The interiors of professionally decorated model homes seem to flow seamlessly from room to room, presenting a beautiful palette of complementary colors, textures and style that seems almost effortless.
But it’s not.
Professional designers often approach a project by first creating a mood board, which serves as inspiration for a project. Mood boards are a collage of images, material samples, color palettes and more that help refine your design ideas and — something really important when you visit a builder’s design center — communicate your ideas. Want to approach a design project like the professionals do? Here’s how to create your own mood board.
Digital or Physical?
Before you start collecting ideas, it’s a good idea to decide if your mood board will be digital — something you can email to someone — or an actual physical poster, bulletin board or something else you can actually touch. If you want to delve into textures, a physical board might be your best choice. It’s also a good choice if most of your samples might come from magazines you’ve collected over the years.

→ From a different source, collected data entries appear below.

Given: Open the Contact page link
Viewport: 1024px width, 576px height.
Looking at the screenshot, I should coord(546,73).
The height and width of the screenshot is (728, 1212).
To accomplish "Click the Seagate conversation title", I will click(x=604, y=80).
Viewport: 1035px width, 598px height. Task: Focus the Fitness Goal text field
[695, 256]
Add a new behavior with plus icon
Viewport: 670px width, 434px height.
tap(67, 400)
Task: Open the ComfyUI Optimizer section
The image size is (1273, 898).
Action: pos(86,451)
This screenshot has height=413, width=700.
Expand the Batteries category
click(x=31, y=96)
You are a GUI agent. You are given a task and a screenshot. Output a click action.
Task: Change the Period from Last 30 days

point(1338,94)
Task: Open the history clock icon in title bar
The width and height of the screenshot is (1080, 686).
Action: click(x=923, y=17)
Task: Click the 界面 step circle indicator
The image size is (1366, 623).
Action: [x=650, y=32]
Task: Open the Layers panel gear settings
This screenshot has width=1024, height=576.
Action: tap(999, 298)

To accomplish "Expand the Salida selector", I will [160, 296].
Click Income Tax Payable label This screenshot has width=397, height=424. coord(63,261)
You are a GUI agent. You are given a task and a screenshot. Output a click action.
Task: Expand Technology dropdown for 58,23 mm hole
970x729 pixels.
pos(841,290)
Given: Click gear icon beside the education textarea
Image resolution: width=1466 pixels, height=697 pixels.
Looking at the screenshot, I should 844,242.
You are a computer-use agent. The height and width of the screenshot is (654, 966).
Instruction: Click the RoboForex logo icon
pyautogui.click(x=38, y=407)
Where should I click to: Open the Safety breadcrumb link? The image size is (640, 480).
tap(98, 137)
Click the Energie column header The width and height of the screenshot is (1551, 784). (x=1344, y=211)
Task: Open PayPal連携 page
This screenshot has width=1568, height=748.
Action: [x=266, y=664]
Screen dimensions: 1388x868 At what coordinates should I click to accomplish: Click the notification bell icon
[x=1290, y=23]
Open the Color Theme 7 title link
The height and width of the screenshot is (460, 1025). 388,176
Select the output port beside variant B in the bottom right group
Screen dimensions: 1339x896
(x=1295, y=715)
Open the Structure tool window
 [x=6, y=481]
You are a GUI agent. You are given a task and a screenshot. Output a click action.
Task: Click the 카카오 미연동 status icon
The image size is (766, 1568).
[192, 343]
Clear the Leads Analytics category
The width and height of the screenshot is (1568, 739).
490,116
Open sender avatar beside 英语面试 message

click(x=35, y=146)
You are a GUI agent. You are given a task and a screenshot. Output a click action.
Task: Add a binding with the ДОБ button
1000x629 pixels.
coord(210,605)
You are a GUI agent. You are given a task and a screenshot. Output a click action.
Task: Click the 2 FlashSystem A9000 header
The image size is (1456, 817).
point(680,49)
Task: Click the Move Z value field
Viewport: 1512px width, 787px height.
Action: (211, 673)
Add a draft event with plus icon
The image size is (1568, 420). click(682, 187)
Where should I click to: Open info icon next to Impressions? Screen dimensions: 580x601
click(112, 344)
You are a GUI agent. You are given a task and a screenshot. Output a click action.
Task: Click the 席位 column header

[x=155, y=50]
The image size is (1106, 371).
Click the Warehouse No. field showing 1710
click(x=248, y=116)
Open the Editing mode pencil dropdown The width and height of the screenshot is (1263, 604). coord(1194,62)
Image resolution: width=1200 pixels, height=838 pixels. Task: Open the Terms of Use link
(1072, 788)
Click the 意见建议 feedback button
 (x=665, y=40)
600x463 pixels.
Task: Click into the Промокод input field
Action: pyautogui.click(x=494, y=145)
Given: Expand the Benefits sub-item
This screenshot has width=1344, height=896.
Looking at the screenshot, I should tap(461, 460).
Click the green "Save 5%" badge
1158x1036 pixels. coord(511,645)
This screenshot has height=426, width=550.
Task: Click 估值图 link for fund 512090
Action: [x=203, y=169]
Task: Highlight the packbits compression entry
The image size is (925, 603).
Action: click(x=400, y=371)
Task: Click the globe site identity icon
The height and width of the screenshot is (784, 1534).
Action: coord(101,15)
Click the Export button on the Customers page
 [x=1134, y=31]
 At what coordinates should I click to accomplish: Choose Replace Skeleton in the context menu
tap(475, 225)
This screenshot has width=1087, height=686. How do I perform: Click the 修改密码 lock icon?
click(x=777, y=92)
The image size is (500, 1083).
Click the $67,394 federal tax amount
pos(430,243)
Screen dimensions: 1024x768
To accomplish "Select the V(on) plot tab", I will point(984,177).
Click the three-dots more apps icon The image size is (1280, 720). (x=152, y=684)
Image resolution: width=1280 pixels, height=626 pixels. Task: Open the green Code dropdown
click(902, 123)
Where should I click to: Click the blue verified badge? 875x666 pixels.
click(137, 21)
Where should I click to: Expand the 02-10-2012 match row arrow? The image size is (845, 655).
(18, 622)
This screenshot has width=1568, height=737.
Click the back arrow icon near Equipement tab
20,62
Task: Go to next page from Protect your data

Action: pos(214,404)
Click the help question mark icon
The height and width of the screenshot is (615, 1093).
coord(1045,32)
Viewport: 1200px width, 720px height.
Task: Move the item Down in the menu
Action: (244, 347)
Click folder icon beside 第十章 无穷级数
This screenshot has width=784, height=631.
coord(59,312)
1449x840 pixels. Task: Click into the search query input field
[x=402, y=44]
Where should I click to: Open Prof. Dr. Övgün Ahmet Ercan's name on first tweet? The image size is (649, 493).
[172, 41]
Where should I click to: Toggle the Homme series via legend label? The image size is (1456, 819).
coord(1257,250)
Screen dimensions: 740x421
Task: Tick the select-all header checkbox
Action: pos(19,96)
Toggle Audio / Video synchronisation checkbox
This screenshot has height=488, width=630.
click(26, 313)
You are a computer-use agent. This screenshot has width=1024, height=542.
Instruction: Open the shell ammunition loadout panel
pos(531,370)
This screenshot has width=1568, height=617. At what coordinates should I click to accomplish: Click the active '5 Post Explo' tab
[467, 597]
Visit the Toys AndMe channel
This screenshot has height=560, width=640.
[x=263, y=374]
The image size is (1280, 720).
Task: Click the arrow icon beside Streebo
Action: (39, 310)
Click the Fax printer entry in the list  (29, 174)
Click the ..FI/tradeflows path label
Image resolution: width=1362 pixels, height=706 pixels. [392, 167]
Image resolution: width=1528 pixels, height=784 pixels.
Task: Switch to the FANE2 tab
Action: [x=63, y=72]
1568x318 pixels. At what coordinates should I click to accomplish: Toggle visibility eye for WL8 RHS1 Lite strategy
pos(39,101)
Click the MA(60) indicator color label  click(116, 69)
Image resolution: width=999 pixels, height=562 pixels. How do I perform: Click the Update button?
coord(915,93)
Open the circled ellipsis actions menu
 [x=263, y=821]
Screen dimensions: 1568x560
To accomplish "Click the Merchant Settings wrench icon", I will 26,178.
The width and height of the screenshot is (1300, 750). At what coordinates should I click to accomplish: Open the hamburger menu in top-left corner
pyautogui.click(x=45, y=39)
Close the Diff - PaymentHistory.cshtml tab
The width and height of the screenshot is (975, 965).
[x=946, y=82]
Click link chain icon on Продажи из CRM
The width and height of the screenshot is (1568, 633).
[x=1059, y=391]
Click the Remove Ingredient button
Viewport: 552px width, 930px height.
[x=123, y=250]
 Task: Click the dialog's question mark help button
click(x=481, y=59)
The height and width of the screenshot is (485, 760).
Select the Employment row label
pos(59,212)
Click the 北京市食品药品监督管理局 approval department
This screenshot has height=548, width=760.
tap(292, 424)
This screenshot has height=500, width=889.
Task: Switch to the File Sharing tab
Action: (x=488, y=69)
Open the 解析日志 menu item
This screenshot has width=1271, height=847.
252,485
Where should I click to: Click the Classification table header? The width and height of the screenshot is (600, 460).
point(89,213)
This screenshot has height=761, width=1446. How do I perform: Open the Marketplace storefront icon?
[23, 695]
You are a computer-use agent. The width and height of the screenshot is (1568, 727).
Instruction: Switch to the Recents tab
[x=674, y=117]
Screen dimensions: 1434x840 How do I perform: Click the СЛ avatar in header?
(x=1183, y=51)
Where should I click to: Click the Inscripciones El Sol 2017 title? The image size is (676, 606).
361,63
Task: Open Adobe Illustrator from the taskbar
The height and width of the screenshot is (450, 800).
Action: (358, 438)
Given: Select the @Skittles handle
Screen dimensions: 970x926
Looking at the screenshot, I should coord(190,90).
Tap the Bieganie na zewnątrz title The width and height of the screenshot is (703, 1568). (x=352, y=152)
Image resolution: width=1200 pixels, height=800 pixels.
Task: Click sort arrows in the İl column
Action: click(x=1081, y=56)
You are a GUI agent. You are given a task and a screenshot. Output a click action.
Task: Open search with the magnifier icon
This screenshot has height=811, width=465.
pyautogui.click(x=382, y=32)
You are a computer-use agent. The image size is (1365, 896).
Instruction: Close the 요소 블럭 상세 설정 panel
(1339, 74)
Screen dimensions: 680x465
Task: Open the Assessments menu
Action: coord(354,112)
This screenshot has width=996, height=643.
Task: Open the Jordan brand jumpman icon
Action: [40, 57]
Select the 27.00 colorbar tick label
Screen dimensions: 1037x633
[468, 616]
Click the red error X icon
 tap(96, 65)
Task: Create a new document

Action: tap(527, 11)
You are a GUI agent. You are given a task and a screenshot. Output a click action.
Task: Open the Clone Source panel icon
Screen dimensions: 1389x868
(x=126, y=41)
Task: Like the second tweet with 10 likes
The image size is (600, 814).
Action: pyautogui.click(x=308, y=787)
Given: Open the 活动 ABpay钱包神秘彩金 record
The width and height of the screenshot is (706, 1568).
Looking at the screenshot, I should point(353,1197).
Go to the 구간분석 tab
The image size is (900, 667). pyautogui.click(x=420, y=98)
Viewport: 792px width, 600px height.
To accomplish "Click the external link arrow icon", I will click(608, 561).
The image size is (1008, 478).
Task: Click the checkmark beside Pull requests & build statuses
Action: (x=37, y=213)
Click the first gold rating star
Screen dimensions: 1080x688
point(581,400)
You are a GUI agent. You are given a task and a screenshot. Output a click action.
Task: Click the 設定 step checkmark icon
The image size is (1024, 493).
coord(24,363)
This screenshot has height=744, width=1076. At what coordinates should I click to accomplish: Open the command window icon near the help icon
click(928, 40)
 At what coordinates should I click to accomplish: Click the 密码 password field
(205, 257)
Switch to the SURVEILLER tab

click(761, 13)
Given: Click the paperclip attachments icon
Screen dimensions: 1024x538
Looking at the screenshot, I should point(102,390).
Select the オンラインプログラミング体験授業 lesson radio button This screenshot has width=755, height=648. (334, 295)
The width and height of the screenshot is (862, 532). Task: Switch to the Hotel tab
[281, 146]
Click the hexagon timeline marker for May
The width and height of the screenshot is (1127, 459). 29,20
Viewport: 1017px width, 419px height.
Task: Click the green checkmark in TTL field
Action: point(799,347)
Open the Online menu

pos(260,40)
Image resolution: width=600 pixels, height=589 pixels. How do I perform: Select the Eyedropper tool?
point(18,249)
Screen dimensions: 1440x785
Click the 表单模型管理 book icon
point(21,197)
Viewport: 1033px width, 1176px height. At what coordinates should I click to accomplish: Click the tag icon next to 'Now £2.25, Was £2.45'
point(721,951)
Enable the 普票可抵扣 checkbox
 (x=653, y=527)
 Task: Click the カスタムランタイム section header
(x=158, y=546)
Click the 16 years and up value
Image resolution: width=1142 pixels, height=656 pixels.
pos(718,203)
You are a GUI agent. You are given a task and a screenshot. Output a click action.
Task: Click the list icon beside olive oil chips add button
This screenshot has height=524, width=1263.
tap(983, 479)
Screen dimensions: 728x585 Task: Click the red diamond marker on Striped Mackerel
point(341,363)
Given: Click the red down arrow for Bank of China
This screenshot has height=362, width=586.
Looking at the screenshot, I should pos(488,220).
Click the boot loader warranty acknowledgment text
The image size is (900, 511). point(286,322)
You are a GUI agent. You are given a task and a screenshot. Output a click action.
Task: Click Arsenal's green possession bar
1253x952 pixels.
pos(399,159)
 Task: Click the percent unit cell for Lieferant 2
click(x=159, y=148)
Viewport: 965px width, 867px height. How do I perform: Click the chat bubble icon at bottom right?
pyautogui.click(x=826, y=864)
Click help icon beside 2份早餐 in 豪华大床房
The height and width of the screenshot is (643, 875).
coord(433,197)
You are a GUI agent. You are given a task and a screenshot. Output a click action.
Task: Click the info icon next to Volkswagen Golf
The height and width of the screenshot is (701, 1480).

If you want to create a digital mood board, you have several options. Pinterest is essentially a collection of mood boards, so that’s a good place to begin. You can probably find loads of ideas already existing in the Pinterest universe that you can easily pin to your own mood board. Boards can be public or private and you can share them with others.
Other recommended online tools include Canva, which has a mood board maker and template options, and Milanote which allows you to add videos, gifts, font files and text notes. You can explore other online mood board apps here.
You probably know your favorite color, if you like bold style or more subdued looks, or if you want your home or room you are designing to have a specific theme. Now is the time to start expanding on those ideas. For online searches, come up with keywords that define your idea. See someone on social media who posts photos that speak to your style? See who they follow to find other social media accounts that post ideas that inspire you. Head to the library to browse magazines and books. Don’t limit yourself to the latest issues — design can be cyclical (note that wallpaper is making a comeback). See if you can do modern updates on design from years past.
Collect Your Pins
If you’ve been searching on Pinterest or online, you’ve probably already started pinning items to your mood board. If you’re creating a physical board, you can get creative in finding elements for your board. Go outside — nature-inspired design is trending this year. Look around your home — perhaps the color of a flower is what you want as an accent. Open your eyes to the possibility of samples that communicate your design idea.
Curate Your Board
You’ve collected lots of digital and physical elements, and it’s very likely you’ve collected too many. Borrow from Maria Kondo — choose the items that inspire joy and then look to see which items blend harmoniously. If you’re working with a builder’s design center team, they can help you with this important step. Once you’ve curated your mood board into a neat package, let it guide you in designing a home that showcases your personality and that is a pleasure to come home to each day.